Is Bitcoin Legally Classified as a Commodity or a Security?

Updated July 13, 2026 7 min read

Whether a crypto asset counts as a commodity or a security isn’t just a technical label — it determines which regulator has authority over it and which set of rules applies, and Bitcoin’s answer looks different from many other tokens.

The short answer

Bitcoin is widely treated as a commodity under US law, placing it under the oversight of the Commodity Futures Trading Commission rather than the securities framework enforced by the Securities and Exchange Commission. That treatment stems largely from the fact that Bitcoin has no central issuing company, no promoter making profit promises, and no centralized entity whose efforts investors are relying on — the core features that typically define a security.

The test that draws the line

US securities law generally relies on a framework, commonly known as the Howey test, that asks whether an arrangement involves an investment of money in a common enterprise with an expectation of profit derived primarily from the efforts of others.
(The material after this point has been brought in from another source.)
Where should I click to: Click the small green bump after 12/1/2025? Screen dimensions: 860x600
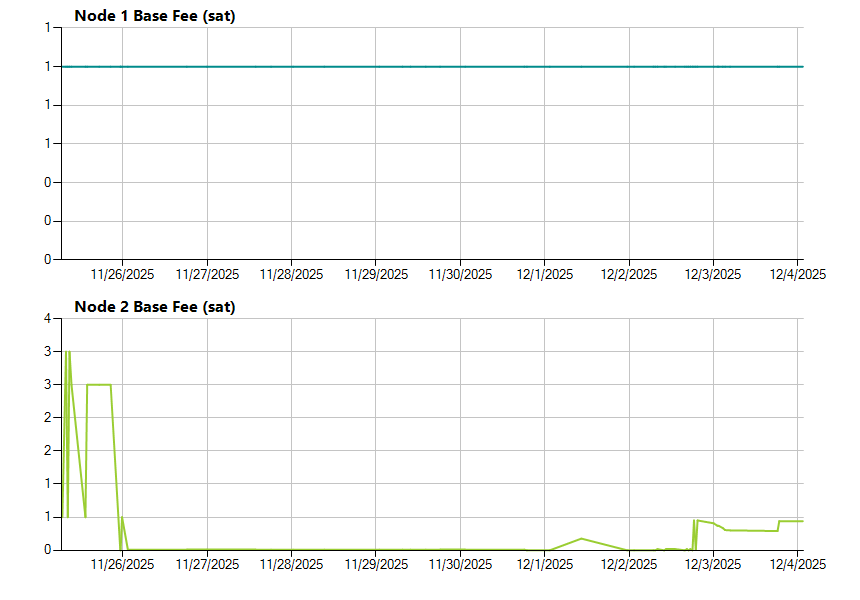coord(582,538)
A share of stock in a company fits this cleanly: investors hand over money expecting the company’s management to generate a return. A commodity, by contrast, is typically a raw or standardized asset — traditionally something like oil, wheat, or gold — that isn’t tied to a specific promoter’s ongoing efforts.

Why Bitcoin lands on the commodity side

Bitcoin’s network has no central company issuing it, no founding team retaining an ongoing controlling stake, and no centralized promoter whose continued efforts are what investors are relying on for a return. It launched without a pre-sale to a promoter or company, and its supply and operation are governed by a decentralized, publicly maintained protocol rather than a business. Regulators and courts examining Bitcoin specifically have generally pointed to this lack of a central issuer as the reason it doesn’t fit the securities framework the same way many other digital assets might, placing it instead in the commodity category alongside things like agricultural products and metals, though obviously with very different characteristics.
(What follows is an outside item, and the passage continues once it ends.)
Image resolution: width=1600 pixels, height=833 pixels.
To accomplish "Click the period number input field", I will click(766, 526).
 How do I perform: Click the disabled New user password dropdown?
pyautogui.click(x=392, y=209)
Why this classification question isn’t unique to Bitcoin

Ethereum has also been the subject of extensive discussion about whether it should be treated as a commodity or something closer to a security, given how its issuance and governance have evolved, a question explored separately when looking at whether Ethereum is considered a security under US law. Other tokens, particularly those issued by an identifiable company or team that raised funds with promises tied to a project’s success, are more likely to face scrutiny under the securities framework, since they more closely resemble the profit-from-others’-efforts structure the Howey test is built around. Stablecoins add yet another wrinkle, since they tend to be regulated differently than other cryptocurrencies given their design goal of tracking a stable reference value rather than functioning as a speculative asset.

Why the CFTC-versus-SEC distinction matters practically

This overall framework connects to a broader pattern covered when looking at why crypto’s regulatory classification remains unsettled in the US, since Bitcoin’s comparatively clear commodity status is something of an exception rather than the rule across the wider market, and also touches on how the Treasury Department approaches classifying digital assets for purposes separate from the SEC-versus-CFTC question.

The bottom line

Bitcoin’s lack of a central issuer is the main reason it’s widely treated as a commodity rather than a security, placing it under a different regulatory umbrella than many other crypto assets. That classification affects oversight and disclosure requirements, but it doesn’t change the underlying risks of holding it — volatility, irreversible transactions, and the absence of protections like FDIC or SIPC coverage apply regardless of which regulator has jurisdiction.